Publié le par Yves-André Samère

Une nouvelle preuve que la Poste utilise des employés qui se fichent complètement de leur travail. La semaine dernière, je passe une commande par Internet, le colis arrive, le livreur de Coliposte (une succursale de la Poste à Paris) se pointe samedi et ce matin devant mon immeuble et, les deux fois, « constate » que « l’entreprise est fermée ». Il repart avec le colis.

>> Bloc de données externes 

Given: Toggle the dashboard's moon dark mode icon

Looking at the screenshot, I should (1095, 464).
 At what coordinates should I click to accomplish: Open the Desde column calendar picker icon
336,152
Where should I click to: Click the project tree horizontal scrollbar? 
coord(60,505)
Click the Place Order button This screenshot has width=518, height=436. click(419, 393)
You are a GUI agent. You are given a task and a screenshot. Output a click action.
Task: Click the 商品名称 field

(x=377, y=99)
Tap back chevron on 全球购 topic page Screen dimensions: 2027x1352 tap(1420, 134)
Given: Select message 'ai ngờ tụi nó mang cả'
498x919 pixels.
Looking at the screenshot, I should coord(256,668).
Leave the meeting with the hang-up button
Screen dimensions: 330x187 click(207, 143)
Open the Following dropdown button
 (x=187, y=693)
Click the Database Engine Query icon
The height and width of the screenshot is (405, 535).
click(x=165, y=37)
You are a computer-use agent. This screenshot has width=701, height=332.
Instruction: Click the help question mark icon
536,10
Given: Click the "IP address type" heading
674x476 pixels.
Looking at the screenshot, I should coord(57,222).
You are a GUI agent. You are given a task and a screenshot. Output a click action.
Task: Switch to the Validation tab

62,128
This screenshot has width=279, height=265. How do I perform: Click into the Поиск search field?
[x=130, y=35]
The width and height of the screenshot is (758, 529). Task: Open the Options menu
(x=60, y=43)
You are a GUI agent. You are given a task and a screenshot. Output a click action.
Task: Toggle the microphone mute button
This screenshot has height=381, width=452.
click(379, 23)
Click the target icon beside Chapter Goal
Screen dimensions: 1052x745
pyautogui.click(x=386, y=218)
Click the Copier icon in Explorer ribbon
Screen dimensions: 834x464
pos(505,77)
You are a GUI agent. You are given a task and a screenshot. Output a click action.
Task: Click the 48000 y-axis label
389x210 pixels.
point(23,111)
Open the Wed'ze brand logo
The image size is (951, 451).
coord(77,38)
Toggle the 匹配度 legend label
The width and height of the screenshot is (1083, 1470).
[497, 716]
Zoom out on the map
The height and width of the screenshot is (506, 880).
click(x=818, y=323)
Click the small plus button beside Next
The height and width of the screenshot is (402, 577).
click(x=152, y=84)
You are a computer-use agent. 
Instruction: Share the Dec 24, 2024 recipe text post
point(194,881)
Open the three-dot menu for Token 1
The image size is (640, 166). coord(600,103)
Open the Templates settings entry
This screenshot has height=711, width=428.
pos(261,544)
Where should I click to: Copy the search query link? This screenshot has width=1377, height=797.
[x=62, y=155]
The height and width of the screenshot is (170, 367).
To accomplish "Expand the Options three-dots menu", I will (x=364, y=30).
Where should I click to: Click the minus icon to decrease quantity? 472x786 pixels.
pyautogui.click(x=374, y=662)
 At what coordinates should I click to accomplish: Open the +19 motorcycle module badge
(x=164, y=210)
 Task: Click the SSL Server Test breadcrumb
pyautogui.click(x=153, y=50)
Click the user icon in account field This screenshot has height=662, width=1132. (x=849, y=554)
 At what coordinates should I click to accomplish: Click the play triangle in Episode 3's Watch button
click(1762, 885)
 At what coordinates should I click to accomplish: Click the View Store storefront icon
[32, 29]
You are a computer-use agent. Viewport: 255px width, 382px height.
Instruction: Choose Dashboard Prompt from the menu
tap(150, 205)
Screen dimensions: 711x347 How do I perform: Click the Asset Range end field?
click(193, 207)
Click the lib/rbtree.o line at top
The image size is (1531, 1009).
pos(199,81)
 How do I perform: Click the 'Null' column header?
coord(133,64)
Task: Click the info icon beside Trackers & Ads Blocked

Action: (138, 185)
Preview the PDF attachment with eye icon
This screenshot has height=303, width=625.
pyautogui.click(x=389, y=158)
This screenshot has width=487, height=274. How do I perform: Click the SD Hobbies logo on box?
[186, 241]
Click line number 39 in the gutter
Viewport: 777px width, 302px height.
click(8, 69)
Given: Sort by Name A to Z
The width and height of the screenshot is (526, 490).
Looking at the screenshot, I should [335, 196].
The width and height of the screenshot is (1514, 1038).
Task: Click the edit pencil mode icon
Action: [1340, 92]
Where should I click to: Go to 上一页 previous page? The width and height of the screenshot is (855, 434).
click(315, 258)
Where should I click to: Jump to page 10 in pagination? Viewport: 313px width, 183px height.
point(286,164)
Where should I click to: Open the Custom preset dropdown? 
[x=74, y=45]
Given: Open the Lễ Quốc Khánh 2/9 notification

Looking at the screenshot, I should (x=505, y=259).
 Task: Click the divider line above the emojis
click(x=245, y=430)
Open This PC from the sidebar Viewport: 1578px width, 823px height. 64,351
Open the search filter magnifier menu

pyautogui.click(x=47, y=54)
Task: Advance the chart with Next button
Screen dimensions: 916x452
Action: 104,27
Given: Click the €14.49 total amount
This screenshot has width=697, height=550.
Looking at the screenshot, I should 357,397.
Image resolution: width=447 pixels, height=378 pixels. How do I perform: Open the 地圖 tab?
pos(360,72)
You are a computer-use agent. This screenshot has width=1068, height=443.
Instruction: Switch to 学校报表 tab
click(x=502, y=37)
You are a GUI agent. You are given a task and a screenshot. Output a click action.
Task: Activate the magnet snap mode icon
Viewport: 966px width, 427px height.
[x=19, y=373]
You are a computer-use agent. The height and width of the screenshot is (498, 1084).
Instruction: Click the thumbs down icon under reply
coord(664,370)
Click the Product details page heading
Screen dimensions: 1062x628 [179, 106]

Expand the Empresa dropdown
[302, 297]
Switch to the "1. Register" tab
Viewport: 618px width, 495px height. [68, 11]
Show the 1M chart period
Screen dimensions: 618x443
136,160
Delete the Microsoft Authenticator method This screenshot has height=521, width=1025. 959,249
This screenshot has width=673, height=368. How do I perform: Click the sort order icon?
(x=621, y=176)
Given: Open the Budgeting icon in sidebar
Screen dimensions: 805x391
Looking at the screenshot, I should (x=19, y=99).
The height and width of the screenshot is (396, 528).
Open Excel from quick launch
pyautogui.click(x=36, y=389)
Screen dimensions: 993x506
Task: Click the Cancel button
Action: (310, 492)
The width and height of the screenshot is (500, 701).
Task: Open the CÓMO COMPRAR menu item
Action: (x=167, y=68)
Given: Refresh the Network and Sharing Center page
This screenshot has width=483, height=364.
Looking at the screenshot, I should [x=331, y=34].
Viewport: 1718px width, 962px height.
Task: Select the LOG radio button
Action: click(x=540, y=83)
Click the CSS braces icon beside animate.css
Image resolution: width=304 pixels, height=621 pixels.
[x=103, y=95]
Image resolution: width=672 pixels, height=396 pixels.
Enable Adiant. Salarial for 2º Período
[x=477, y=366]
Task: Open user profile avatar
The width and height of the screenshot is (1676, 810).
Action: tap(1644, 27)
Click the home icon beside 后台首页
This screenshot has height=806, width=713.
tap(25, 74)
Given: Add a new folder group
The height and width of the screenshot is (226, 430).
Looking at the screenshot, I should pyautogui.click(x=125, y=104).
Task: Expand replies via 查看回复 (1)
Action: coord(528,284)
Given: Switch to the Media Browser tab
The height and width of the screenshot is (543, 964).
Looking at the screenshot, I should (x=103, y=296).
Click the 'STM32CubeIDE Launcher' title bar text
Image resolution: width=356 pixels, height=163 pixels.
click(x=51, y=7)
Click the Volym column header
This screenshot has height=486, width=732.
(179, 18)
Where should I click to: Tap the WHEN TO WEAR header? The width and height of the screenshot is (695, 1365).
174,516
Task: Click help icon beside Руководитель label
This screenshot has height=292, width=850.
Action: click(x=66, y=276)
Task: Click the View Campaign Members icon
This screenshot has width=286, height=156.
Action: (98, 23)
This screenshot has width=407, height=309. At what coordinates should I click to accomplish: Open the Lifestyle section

Je n’apprends ces détails qu’après une longue recherche par téléphone, et de multiples interruptions dues aux célèbres boîtes vocales qui coupent la communication dès que l’attente du client dure au-delà d’un certain délai... lequel ne lui est pas précisé par avance (autrement dit, si l’employé est allé se renseigner sur votre affaire et que cela prend un certain temps, vous vous retrouvez le bec dans l’eau et forcé de tout recommencer à partir de zéro). Je finis par comprendre : au lieu d’entrer dans le couloir de mon immeuble et de m’appeler par l’interphone, le livreur s’est contenté de... regarder la façade et de constater que les deux commerces qui encadrent mon portail, un cours de langues et un vendeur de lames de parquet, avait ces deux jours-là fermé leurs portes !

Certes, l’adresse figurant sur mon colis précisait bien que mon appartement se trouvait dans tel escalier, à tel étage et à telle porte, et donc n’ouvrait pas directement sur le trottoir de ma rue. Mais lire tout ça, c’est trop fatigant.